Jasper Tsang Yok-sing's comments came as more than 30 Beijing-loyalist lawmakers put forward a motion demanding tighter security and an investigation of whether the protesters, who were fighting plans for new towns in the New Territories, should be held criminally liable.
The Legco Commission is due to discuss the handling of the protests today. It will examine security camera footage to determine whether there is enough evidence for legal action.
Tsang, who chairs the commission, reiterated yesterday that protesting within the Legco building in Tamar, Admiralty, was not acceptable. But he said only those who attempted to disrupt proceedings of the Finance Committee, which was discussing a funding request for preliminary work on the new town plans, should be banned.

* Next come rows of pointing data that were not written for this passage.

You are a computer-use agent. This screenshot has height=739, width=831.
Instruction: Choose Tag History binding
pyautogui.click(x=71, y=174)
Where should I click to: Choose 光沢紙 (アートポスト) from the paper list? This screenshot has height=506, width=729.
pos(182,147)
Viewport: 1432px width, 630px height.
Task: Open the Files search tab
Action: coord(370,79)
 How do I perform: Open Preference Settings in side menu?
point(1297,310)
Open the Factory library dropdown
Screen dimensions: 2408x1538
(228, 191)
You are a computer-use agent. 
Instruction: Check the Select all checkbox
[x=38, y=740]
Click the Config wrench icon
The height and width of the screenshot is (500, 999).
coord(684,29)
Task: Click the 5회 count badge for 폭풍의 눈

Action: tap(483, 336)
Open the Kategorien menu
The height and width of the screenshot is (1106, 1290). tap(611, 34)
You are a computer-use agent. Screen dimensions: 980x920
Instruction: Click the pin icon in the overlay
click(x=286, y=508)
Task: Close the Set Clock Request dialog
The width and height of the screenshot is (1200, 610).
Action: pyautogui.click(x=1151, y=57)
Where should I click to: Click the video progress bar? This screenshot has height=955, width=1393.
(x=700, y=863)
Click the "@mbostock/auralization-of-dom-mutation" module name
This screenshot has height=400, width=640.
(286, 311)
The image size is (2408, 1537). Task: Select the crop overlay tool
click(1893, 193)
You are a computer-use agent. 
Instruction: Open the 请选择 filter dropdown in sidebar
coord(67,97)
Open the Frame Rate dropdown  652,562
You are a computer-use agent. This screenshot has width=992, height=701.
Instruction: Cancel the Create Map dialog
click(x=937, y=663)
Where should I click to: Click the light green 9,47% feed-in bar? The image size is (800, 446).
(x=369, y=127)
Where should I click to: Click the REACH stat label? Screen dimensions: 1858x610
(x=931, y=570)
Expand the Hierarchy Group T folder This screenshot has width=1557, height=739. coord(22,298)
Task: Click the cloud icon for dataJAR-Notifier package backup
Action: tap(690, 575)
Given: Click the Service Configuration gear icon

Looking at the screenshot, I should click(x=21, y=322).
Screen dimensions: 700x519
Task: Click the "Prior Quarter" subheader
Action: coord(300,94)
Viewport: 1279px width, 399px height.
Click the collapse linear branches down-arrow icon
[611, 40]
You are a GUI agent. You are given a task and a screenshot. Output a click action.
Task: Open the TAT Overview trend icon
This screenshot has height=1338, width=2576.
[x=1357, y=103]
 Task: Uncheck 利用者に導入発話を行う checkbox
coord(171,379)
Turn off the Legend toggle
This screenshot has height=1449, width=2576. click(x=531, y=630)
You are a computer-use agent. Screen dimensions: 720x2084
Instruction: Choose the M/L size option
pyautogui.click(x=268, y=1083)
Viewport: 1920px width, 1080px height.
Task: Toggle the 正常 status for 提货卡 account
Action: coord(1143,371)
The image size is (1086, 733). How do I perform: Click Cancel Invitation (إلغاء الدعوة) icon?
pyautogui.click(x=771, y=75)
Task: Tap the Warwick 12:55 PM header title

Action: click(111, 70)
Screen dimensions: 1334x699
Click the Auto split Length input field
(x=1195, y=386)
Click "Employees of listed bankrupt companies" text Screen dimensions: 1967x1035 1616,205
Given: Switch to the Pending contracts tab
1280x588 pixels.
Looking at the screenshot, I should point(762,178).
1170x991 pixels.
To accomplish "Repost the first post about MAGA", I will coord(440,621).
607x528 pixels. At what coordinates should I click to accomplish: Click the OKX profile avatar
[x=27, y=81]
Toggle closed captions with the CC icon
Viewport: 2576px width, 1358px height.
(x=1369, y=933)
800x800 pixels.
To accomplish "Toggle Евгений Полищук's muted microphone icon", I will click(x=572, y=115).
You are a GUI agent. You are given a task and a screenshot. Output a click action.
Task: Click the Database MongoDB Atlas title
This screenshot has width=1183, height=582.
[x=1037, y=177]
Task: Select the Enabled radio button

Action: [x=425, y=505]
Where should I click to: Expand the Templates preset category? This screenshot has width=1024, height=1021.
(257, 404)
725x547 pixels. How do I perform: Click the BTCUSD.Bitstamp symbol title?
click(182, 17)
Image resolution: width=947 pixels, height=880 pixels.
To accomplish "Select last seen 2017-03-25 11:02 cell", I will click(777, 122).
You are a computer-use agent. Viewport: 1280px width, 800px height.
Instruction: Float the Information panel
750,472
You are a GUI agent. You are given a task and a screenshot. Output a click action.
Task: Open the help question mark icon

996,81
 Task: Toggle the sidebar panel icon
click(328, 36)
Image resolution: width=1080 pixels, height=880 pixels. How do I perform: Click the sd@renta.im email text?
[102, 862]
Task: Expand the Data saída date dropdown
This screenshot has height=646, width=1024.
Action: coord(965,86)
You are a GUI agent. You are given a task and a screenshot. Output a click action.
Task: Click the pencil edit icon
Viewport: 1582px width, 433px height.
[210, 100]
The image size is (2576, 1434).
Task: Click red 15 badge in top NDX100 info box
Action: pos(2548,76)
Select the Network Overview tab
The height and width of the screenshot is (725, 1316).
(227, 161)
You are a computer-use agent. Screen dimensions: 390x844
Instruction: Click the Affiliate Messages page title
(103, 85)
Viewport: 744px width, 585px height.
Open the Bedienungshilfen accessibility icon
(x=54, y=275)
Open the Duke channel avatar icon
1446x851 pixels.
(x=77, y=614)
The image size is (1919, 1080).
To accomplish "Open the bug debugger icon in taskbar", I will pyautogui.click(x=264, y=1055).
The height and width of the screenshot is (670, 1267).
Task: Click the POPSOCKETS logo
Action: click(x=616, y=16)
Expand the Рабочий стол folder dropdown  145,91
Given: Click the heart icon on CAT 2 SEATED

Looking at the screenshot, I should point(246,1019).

"Some of the protesters were elderly people," Tsang said. "We did not ask them not to do anything and they were not uncooperative. So it is not fair that all those who entered the premises to protest should be banned.
"The Legco complex … is not a fortress. It is not designed to keep people out. It is designed to welcome people in," Tsang said.
"We are willing to allow people in … with the highest degree of tolerance as long as we can ensure that members can carry on proceedings in an efficient way.
"But in cases where some people entering the premises obviously aim to stir up trouble and disrupt order, we may have to consider further measures," Tsang added.
The protesters on Friday included elderly people and others who will lose their homes if the government presses ahead with its HK$120 billion plan for new towns in Kwu Tung and Fanling North.
They were joined by members of campaign group Civic Passion, who were criticised by some villagers for turning a peaceful sit-in ugly by pushing their way into the building.
Scuffles broke out and at least five security guards were injured. Police had to be called in to maintain order. No one was arrested and protesters eventually left, but some allegedly threatened to return and storm the building again unless the government scrapped the new town plans.
Commission member and Civic Party lawmaker Ronny Tong Ka-wah said pan-democrats agreed protests should not be allowed inside the building but said banning the protesters would be going too far.
Meanwhile, Tsang told a Public Administration Association lunch of the importance of a democratic election for chief executive in 2017.
And Tsang, who briefly flirted with a run for chief executive in 2012 and has occasionally been tipped as a possible 2017 hopeful, was asked about the performance of incumbent Leung Chun-ying.
"Mr Leung once said that first-class talent would enter the business world; only third-class people would want to enter politics. I am glad that Mr Leung has proved himself wrong," Tsang quipped.